>>>

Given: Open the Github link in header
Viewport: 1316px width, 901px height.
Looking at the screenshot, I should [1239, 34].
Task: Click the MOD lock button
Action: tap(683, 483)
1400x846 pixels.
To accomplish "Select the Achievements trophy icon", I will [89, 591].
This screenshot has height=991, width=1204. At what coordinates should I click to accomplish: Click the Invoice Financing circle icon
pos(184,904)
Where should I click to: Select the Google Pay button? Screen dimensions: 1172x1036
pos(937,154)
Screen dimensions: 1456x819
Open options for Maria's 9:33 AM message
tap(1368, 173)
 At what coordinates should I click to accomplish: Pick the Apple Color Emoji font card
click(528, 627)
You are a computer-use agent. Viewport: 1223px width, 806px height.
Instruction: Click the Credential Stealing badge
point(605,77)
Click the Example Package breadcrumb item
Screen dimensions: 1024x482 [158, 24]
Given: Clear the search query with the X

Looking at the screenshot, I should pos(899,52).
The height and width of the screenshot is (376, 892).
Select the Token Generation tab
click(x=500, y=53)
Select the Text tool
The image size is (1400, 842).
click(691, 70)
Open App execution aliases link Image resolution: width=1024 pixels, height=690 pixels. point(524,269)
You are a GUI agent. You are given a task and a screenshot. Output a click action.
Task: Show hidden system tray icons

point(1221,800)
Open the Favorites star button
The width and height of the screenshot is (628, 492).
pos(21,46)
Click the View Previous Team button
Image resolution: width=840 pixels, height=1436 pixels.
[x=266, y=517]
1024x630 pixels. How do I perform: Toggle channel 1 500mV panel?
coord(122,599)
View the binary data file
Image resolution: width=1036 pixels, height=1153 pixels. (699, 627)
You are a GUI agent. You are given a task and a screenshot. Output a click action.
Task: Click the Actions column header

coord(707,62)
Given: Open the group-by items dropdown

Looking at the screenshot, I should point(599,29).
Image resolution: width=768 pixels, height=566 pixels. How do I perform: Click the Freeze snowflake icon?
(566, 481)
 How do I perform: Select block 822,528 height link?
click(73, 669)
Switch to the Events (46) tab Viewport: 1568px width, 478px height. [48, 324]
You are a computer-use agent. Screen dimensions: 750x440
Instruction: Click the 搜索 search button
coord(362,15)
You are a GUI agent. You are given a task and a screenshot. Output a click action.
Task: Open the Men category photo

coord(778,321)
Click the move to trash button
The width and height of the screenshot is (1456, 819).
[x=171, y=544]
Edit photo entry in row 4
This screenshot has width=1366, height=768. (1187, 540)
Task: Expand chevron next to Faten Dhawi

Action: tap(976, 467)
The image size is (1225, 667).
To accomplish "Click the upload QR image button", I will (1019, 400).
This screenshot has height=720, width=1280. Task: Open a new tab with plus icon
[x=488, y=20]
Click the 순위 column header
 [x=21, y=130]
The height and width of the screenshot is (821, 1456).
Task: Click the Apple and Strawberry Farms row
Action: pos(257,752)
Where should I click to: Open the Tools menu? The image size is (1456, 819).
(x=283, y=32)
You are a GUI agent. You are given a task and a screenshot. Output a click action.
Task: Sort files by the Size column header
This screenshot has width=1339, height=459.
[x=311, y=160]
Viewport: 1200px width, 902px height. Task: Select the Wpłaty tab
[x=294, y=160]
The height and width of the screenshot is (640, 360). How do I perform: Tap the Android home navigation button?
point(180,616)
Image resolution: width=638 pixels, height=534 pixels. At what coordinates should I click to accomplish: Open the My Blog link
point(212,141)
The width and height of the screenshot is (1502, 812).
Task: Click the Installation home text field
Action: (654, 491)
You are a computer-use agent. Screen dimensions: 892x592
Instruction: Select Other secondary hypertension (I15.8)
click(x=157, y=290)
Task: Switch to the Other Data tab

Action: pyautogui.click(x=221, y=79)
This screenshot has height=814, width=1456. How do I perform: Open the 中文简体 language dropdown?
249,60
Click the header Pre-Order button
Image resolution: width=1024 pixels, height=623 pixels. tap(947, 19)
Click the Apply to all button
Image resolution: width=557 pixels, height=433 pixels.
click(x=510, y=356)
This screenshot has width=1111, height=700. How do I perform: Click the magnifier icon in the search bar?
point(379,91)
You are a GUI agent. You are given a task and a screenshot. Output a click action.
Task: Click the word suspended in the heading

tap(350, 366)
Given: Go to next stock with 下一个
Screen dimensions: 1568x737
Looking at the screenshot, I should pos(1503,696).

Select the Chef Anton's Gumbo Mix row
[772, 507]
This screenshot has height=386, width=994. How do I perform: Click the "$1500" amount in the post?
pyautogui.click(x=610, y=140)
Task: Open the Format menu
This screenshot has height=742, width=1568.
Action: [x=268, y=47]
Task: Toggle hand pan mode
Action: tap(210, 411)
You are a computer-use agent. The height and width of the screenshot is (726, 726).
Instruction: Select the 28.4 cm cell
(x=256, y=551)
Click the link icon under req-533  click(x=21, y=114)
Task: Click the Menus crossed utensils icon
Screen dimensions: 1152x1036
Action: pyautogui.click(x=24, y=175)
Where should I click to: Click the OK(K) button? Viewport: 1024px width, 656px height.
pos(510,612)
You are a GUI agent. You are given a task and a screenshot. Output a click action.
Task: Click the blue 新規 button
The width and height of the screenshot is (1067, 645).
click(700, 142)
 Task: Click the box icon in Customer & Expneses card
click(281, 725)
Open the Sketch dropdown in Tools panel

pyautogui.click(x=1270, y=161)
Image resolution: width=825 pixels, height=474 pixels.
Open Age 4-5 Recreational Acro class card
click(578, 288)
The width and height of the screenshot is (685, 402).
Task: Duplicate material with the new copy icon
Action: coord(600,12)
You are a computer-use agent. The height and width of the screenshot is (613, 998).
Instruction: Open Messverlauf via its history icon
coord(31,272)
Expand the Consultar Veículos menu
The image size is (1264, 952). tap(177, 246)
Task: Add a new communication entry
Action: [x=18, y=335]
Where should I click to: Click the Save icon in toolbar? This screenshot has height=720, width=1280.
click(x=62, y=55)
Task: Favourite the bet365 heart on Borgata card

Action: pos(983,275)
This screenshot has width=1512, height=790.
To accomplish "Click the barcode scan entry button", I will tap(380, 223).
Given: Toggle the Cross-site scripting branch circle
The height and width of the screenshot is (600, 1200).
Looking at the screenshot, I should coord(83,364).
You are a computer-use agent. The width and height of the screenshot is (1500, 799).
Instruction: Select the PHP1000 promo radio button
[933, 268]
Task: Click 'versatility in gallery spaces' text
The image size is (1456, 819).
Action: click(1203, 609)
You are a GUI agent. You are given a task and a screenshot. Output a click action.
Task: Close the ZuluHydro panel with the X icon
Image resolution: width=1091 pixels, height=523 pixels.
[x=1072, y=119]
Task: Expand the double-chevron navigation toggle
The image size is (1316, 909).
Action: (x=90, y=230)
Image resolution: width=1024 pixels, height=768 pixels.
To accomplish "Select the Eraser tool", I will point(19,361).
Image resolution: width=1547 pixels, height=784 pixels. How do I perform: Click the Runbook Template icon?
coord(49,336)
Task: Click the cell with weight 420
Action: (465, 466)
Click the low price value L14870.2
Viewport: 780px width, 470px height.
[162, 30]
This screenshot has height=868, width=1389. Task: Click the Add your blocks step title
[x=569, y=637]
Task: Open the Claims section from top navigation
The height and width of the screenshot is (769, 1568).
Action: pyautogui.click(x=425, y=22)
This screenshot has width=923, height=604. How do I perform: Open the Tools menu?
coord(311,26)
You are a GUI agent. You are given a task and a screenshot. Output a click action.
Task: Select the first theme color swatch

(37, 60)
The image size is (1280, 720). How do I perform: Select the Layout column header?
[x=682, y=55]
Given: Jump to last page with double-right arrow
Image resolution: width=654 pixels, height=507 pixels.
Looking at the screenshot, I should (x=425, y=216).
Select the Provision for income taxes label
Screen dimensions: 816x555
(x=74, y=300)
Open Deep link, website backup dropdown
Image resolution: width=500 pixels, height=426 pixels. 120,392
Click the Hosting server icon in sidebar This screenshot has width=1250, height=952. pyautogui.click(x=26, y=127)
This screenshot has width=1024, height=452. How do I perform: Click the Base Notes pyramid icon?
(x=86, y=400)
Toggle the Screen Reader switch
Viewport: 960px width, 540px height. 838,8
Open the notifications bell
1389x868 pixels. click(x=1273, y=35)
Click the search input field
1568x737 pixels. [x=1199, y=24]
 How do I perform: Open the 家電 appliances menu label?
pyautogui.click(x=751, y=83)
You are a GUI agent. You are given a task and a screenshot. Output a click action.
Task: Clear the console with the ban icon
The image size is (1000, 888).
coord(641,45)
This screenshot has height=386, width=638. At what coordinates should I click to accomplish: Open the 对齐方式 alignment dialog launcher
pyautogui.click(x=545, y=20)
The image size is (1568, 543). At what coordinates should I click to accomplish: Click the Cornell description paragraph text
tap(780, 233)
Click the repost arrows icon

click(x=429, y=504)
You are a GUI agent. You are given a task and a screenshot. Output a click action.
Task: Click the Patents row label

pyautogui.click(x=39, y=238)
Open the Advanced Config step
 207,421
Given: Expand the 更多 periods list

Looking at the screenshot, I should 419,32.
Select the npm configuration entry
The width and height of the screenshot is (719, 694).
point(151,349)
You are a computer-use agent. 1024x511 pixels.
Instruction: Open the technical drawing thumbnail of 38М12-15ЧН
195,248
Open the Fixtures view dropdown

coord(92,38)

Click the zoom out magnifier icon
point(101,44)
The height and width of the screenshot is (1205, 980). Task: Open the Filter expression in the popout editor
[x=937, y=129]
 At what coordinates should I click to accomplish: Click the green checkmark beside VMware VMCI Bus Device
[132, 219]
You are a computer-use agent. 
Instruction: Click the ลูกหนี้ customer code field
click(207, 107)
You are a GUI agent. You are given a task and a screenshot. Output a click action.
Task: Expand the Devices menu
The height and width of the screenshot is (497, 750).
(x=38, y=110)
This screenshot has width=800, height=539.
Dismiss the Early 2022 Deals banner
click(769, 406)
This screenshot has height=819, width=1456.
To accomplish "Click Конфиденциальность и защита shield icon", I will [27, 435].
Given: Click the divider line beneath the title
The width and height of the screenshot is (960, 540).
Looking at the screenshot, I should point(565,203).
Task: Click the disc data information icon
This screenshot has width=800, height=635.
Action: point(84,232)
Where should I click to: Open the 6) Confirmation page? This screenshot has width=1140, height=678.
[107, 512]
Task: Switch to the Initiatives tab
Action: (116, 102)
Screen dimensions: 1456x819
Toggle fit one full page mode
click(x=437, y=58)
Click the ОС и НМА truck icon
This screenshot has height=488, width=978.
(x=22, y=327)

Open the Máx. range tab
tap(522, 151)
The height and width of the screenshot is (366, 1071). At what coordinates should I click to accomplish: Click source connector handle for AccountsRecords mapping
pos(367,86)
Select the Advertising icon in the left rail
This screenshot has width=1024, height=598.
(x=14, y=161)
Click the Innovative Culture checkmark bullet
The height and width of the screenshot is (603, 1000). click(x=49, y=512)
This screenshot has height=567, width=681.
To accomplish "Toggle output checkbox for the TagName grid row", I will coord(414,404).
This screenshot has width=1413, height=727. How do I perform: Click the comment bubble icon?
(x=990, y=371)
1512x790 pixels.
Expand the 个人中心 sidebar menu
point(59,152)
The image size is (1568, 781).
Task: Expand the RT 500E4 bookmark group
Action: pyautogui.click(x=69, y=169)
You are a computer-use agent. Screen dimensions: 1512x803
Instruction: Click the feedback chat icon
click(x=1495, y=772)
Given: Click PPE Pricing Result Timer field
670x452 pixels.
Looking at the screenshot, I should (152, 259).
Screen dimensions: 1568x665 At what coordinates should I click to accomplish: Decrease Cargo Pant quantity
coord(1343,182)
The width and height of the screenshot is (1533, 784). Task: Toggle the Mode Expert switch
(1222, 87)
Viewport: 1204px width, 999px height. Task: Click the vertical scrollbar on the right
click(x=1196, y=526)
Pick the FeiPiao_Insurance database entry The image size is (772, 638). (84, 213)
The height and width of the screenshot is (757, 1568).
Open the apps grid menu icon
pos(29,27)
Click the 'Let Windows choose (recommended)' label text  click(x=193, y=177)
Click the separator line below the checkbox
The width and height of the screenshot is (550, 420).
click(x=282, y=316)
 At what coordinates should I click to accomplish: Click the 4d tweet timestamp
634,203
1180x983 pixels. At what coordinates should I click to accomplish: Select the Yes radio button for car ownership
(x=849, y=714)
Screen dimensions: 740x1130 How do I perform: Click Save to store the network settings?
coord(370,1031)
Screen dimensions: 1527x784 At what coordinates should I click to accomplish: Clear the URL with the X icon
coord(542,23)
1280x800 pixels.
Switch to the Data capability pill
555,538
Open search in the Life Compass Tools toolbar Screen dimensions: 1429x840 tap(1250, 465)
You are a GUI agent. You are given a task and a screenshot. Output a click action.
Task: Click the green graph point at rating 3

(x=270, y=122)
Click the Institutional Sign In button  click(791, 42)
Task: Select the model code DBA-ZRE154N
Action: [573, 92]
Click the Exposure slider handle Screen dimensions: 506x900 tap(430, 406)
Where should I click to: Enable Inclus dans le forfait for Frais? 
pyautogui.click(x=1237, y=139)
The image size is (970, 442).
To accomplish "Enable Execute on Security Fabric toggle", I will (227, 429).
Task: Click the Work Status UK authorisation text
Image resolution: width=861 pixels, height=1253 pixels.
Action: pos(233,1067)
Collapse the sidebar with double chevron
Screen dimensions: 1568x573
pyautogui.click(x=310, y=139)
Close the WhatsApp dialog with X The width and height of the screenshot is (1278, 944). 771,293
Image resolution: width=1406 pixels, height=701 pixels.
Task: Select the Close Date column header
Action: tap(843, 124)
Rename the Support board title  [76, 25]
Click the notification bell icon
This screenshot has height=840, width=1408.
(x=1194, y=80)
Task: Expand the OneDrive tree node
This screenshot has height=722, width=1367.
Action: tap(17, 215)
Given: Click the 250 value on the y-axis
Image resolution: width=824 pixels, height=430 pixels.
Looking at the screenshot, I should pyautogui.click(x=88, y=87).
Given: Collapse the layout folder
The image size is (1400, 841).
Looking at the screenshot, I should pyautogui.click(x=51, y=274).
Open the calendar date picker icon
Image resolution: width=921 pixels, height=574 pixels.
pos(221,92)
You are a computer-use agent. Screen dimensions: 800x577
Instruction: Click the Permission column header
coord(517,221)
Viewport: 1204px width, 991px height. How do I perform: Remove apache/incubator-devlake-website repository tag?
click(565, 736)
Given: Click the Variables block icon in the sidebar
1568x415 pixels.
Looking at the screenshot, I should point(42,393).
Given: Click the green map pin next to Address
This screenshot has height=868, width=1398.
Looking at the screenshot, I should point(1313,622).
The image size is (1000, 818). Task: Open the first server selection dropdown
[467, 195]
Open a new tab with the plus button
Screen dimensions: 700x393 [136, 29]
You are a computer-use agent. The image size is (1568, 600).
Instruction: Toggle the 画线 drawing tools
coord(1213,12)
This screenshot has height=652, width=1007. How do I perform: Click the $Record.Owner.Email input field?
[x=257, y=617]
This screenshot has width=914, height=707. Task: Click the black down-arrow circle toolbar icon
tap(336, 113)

<<<

EXERCISE GOAL: Please repeat the records exactly, starting with the line that contains "Task: Switch to the Other Data tab" and continuing through the line that contains "tap(350, 366)".

TASK RESULT:
Task: Switch to the Other Data tab

Action: pyautogui.click(x=221, y=79)
This screenshot has height=814, width=1456. How do I perform: Open the 中文简体 language dropdown?
249,60
Click the header Pre-Order button
Image resolution: width=1024 pixels, height=623 pixels. tap(947, 19)
Click the Apply to all button
Image resolution: width=557 pixels, height=433 pixels.
click(x=510, y=356)
This screenshot has width=1111, height=700. How do I perform: Click the magnifier icon in the search bar?
point(379,91)
You are a GUI agent. You are given a task and a screenshot. Output a click action.
Task: Click the word suspended in the heading

tap(350, 366)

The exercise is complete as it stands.